[REQUEST] Count the lines of the data below that contain the string "button", and reply with the number alone.

[AVAILABLE RECORDS]
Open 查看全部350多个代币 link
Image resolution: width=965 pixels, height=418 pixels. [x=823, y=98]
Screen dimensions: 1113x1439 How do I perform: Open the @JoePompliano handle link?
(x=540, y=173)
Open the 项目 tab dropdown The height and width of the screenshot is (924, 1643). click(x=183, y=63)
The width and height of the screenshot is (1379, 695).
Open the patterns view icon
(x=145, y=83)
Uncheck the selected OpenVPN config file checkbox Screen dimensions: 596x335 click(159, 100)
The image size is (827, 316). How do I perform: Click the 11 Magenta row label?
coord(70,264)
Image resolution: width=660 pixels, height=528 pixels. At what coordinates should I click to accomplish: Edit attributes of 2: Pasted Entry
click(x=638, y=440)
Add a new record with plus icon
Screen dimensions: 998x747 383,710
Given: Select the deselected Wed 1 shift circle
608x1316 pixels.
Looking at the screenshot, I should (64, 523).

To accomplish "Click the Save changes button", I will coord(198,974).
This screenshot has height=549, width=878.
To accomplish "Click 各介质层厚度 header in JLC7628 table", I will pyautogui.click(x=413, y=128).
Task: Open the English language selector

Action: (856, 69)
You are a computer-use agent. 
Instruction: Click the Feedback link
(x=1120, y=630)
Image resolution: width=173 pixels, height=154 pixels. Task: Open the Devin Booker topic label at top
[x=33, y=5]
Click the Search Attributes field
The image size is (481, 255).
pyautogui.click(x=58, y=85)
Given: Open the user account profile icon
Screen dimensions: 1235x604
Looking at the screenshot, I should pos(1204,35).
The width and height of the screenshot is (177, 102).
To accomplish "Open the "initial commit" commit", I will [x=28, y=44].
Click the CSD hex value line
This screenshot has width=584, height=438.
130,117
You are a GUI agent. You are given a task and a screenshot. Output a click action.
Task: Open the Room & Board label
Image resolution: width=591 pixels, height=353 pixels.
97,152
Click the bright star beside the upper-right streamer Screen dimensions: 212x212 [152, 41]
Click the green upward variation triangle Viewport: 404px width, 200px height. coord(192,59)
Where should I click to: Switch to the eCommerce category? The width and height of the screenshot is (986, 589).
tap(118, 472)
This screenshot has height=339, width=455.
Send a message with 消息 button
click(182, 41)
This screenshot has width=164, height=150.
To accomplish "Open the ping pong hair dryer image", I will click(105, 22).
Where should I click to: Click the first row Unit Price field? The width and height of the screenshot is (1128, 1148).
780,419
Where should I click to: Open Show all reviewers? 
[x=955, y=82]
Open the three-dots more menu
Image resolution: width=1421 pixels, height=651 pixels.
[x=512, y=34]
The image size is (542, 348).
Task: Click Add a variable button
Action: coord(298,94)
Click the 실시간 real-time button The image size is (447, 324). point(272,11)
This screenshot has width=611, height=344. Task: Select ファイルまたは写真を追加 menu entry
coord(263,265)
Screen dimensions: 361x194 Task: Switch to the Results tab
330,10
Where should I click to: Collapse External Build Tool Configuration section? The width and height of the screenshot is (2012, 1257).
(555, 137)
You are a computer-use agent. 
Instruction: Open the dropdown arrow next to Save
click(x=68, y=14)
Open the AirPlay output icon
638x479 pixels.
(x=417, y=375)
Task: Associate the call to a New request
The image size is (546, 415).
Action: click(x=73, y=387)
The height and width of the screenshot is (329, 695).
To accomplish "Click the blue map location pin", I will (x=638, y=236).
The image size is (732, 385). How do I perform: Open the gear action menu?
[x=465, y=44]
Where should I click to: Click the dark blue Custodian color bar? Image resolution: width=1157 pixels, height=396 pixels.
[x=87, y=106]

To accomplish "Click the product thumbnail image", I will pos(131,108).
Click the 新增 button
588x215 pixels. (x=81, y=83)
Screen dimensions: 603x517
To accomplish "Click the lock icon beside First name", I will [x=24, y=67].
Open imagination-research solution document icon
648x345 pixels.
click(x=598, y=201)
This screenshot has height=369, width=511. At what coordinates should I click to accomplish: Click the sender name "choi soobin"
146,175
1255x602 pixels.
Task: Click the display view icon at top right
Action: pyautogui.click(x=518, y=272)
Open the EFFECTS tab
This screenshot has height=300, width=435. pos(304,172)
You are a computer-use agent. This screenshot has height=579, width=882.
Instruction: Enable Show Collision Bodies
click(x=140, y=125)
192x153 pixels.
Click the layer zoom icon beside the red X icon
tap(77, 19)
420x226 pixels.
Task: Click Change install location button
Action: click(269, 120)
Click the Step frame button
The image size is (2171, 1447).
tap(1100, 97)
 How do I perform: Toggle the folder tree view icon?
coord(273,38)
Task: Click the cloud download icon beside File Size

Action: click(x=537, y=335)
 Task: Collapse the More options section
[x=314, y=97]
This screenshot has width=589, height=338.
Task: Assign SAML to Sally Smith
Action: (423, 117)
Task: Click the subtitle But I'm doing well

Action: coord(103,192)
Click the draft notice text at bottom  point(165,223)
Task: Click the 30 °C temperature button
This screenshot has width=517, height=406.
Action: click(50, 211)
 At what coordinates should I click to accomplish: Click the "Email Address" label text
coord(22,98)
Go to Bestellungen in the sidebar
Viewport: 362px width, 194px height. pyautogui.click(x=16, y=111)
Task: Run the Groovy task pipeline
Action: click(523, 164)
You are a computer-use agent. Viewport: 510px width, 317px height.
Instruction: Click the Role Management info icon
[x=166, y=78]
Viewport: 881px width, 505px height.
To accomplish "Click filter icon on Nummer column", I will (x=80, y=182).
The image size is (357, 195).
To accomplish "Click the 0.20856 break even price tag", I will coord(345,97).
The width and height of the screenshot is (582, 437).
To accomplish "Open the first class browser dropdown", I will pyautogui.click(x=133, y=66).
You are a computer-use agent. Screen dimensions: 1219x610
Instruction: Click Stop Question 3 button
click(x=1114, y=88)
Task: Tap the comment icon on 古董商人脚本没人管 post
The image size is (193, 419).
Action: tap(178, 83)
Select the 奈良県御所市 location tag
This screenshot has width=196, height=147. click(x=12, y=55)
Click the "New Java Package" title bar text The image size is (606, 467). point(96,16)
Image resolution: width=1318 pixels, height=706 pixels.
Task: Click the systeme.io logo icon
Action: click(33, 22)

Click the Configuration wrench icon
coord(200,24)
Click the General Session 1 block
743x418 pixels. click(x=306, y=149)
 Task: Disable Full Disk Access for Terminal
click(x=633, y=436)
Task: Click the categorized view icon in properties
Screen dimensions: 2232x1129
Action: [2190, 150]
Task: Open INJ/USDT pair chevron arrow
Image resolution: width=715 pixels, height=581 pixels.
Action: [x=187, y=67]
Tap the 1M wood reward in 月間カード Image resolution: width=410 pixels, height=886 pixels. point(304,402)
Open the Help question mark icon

[THE RESULT] 9